于是,我鬼使神差地来了这么一句:“看看我的助理,人多好,又会说话,又有分寸。”
“是挺好的。”Frank说着,终于把一片肉夹进他自己碗里。
他语气那么平静,神色也那么平静,我不知道他在想什么,但看起来应该不是不开心,他又说:“多吃点没什么,你们明天庆功宴都到中午了,可以睡懒觉的,所以晚上也不着急早睡。”
我催促他:“你也吃呀,别管我,都是我和豆豆在吃,你那么远来到这儿,又准备花什么的,肯定没好好吃饭。
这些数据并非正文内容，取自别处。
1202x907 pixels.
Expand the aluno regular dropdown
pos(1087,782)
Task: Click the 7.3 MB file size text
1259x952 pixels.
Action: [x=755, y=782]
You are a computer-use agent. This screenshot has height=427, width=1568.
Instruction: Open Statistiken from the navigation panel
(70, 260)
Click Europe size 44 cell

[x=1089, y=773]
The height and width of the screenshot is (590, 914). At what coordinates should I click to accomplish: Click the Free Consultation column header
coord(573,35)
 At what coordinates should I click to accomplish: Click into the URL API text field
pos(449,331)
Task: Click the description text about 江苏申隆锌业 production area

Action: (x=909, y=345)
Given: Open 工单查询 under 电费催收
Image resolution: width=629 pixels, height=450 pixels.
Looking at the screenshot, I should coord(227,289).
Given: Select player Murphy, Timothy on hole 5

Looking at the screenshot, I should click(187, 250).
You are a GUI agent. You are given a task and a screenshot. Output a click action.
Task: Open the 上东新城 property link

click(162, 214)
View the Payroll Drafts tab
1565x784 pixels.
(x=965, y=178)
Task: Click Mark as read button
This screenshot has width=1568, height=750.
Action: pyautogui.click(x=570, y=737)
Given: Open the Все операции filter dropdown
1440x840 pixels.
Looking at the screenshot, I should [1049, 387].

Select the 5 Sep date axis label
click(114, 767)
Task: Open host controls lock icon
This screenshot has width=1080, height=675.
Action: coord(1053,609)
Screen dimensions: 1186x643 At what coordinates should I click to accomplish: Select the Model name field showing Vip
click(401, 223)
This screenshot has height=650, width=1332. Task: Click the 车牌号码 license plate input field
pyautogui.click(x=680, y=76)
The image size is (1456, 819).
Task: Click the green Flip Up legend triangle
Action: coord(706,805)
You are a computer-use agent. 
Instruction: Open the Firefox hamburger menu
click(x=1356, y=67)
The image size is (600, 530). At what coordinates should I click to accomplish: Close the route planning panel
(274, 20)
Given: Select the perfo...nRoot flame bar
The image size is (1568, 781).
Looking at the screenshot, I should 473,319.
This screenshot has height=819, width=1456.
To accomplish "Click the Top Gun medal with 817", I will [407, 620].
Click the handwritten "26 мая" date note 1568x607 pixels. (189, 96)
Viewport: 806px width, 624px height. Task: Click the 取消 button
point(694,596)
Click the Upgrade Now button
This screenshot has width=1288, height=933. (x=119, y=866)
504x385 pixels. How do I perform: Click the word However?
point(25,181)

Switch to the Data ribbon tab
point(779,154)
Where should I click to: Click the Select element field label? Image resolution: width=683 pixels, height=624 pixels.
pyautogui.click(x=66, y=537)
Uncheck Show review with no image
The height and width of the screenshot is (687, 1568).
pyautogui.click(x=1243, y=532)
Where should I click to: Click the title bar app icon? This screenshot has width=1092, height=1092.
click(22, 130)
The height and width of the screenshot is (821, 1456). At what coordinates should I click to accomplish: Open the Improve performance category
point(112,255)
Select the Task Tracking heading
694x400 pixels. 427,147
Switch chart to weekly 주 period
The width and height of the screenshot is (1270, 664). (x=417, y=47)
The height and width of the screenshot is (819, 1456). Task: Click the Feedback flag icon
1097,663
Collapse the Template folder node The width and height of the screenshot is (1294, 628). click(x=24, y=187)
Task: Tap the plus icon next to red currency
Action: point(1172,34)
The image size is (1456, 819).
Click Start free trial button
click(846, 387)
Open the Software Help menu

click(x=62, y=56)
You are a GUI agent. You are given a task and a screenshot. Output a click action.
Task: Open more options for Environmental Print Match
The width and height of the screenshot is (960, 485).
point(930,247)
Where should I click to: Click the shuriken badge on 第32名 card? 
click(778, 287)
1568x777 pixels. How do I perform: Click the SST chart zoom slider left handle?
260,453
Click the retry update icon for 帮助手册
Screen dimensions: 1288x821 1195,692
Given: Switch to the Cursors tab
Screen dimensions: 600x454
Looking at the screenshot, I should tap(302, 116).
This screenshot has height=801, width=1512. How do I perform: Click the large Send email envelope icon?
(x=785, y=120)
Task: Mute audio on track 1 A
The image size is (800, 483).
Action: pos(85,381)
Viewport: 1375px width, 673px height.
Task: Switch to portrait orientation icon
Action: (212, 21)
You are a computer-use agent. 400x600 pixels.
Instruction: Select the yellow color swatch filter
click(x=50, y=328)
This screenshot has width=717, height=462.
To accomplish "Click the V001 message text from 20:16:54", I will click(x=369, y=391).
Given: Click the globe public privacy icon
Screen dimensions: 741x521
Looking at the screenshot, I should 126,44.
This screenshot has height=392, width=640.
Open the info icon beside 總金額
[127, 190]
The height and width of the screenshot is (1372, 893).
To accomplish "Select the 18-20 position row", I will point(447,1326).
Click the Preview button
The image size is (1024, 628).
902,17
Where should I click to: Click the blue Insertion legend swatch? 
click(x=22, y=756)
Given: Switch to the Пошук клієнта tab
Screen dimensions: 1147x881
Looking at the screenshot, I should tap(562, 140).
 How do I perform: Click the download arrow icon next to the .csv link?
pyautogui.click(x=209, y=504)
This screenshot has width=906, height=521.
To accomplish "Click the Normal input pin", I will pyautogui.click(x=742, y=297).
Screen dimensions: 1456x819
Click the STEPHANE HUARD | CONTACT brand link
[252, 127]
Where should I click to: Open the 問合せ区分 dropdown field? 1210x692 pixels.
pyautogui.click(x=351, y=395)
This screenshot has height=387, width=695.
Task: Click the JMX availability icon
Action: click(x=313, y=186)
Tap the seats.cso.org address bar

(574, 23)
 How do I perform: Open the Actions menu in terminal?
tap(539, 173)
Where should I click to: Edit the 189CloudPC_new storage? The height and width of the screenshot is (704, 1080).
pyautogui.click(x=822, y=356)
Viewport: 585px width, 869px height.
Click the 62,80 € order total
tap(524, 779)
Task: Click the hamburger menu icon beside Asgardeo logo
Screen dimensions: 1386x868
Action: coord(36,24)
”
半夜加之疲惫,导致我的嘴跑在脑子前边儿,说完之后才察觉自己的语气有多嗲多肉麻,加之突如其来的心跳加速。
“那个花其实是我和Charlotte自己做的,”Frank说,“不知道你看出来了没?”
“我知道,Charlotte告诉我了。”
Frank接了张豆递过去的蛋糕,拿起勺子尝了一口,他点着头,说:“好吃,你也吃吧,挺好吃的。”
“李梓烁送的……你也吃啊?”
“我为什么不吃?不能吃吗?”Frank收敛地弯了弯嘴角,说,“帮你尝好了,不难吃,这么难买的东西,不能浪费吧。”
我吃得累了,可还是饿,所以就用手撑着脸吃,我龇了龇牙,说:“你今天怎么……阴阳怪气的,话这么多还这么怪。”
“心里有鬼的人,看什么都怪。”
“你想吵架?”我慢条斯理地问,一边看着锅里,一边捞东西。
“没有,”Frank终于把一大盘肉片全都放进了锅里,他把公筷放在筷架上,说,“你想多了。”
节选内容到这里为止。